▶ _TO DO_
Lines of the listing below that contain the string "computer" are to be returned.
────────────────
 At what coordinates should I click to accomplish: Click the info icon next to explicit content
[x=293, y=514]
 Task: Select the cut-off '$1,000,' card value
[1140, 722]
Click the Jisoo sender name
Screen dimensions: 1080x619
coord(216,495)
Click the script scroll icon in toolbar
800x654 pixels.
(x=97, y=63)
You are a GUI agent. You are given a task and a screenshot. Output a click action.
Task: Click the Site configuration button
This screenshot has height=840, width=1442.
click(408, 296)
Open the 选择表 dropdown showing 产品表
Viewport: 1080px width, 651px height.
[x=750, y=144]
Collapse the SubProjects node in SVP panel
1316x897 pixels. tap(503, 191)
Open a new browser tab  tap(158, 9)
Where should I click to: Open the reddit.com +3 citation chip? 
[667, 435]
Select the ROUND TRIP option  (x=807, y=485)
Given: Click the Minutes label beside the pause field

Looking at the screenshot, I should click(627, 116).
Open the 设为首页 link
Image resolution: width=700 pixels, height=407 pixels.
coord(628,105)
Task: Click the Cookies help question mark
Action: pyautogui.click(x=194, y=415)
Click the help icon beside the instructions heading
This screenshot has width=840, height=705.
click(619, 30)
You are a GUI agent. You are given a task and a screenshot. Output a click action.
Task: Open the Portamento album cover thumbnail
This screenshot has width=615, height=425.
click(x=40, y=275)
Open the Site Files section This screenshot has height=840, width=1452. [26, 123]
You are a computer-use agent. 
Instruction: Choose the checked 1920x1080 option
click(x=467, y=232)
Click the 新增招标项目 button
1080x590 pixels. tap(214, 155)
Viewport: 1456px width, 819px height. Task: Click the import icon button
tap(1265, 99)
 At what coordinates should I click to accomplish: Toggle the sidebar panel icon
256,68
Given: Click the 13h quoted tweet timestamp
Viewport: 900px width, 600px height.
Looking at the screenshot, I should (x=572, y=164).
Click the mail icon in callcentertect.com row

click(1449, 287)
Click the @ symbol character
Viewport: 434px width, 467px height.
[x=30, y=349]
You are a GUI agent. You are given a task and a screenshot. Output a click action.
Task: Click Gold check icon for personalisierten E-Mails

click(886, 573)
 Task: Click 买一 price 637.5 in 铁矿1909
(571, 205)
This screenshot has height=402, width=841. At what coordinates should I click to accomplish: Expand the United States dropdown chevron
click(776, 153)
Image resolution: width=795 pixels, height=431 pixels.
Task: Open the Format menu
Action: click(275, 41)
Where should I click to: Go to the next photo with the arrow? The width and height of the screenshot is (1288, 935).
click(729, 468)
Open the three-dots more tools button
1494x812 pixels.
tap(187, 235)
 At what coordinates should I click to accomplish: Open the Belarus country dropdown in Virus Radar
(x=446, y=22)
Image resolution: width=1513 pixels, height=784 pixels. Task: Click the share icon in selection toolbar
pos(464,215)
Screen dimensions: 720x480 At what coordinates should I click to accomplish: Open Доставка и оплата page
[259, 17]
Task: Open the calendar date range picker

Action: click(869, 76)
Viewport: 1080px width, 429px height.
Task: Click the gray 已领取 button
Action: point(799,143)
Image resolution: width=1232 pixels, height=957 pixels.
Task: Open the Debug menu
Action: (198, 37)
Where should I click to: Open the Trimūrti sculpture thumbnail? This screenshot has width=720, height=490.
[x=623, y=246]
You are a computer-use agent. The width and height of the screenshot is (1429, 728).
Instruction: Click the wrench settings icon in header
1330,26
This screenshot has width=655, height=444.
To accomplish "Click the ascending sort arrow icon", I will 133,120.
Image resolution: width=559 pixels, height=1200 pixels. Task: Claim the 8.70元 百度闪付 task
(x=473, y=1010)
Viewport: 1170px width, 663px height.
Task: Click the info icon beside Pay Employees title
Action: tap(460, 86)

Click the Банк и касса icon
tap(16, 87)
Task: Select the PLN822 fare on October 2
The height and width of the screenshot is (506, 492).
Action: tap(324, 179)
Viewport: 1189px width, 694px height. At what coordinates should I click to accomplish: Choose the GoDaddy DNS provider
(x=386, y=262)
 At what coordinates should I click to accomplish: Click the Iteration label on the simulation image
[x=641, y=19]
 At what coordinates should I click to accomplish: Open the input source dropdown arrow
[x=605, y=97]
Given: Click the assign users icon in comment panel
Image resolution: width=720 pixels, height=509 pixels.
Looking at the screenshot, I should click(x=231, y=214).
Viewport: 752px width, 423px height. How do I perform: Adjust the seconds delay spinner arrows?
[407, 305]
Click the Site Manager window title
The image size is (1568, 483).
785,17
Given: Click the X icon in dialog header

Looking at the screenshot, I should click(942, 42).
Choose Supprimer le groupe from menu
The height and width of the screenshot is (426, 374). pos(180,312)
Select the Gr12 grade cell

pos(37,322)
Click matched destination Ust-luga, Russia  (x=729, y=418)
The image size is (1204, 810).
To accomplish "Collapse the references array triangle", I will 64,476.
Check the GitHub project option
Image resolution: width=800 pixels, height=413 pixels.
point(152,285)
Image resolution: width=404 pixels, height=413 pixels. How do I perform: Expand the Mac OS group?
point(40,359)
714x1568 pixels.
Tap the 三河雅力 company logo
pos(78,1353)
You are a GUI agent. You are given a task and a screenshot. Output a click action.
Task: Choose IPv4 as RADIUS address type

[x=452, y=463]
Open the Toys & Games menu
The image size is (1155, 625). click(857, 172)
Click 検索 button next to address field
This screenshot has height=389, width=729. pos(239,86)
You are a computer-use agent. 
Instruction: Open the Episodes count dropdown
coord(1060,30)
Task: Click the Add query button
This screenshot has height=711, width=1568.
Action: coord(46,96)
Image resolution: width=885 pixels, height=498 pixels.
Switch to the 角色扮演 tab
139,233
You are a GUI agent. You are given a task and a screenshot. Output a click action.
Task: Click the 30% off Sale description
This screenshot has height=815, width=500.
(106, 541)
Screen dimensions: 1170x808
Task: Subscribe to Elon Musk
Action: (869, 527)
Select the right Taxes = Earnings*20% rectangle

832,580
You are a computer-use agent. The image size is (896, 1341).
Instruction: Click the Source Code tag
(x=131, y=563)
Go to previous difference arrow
────────────────
▶ _ANSWER FOR THE TASK_
You are a computer-use agent. 
You are a computer-use agent. The width and height of the screenshot is (1429, 728).
You are a computer-use agent. 
You are a computer-use agent. The image size is (896, 1341).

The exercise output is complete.